Es überrascht also nicht, dass das erste Dokument, welches das KPCh-Zentralkomitee 2018 herausbrachte das sogenannte Zentraldokument Nr. 1 mit dem Titel Meinungen zur Umsetzung der Strategie zur ländlichen Belebung war, in dem die Unterdrückung „illegaler religiöser Aktivitäten“ und „ausländischer Infiltrationsaktivitäten“ in ländlichen Gebieten als Hauptaufgabe für die Lokalbehörden im Land aufgeführt wird.

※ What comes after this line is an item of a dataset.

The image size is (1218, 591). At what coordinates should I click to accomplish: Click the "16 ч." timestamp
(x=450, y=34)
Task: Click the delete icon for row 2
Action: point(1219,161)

Um die gesteckten Ziele zu erreichen und die Ausbreitung der Religion zu unterbinden, werden die Razzien gegen Kirchen und Tempel mit „sanften“ Methoden ergänzt. Zu diesen „sanften Methoden“ gehören zum Beispiel die verstärkte politische Bildung der Kirchenleute und die Förderung des Patriotismus, d.h. der unbedingten Liebe zur Kommunistischen Partei, unter den Gläubigen. Aus diesem Grund hält kommunistische Propaganda in den Kirchen Einzug und die Gebete werden durch Revolutionslieder und traditionelle chinesische Opern ersetzt.
„Panem et circenses“ – lateinisch für „Brot und Spiele“ – ist eine politische Strategie, die von den römischen Kaisern häufig eingesetzt wurde. Dabei boten sie eine Vielzahl von Vergnügungen an – von Nahrungsmittel bis hin zu Gladiatorenkämpfe und Wagenrennen, um die Bevölkerung ruhig zu stellen. Heute setzt die KPCh ebenfalls auf diese Strategie und bietet den Massen im Tausch gegen ihren Glauben finanzielle Belohnungen und Events an.
„Happy Sundays“ ersetzen den Sonntagsgottesdienst
Überall in China veranstalten die lokalen Behörden vor den Kirchen prosaische, oberflächliche Unterhaltungsevents, die oft als „Happy Sundays“ bezeichnet werden, um „gegenüber der Religion ideologisch an Land zu gewinnen“. Sie denken nämlich, dass die Menschen sich der spirituellen Erleuchtung zuwenden, um eine Leere in ihrem Leben zu füllen.
Eine Kreisverwaltung in der Zentralprovinz Henan brachte dieses Jahr ein Dokument mit dem Titel „Umgang mit den ernsten Problemen bezüglich der religiösen Situation“ heraus. Darin heißt es: „Die Religion steht in allen Bereichen des ideologischen Gebietes und der Herzen der Menschen im Wettstreit mit der Partei“. In dem Dokument wird klargestellt, dass dies zu einem Problem geworden ist, das die Regierung dringend lösen muss.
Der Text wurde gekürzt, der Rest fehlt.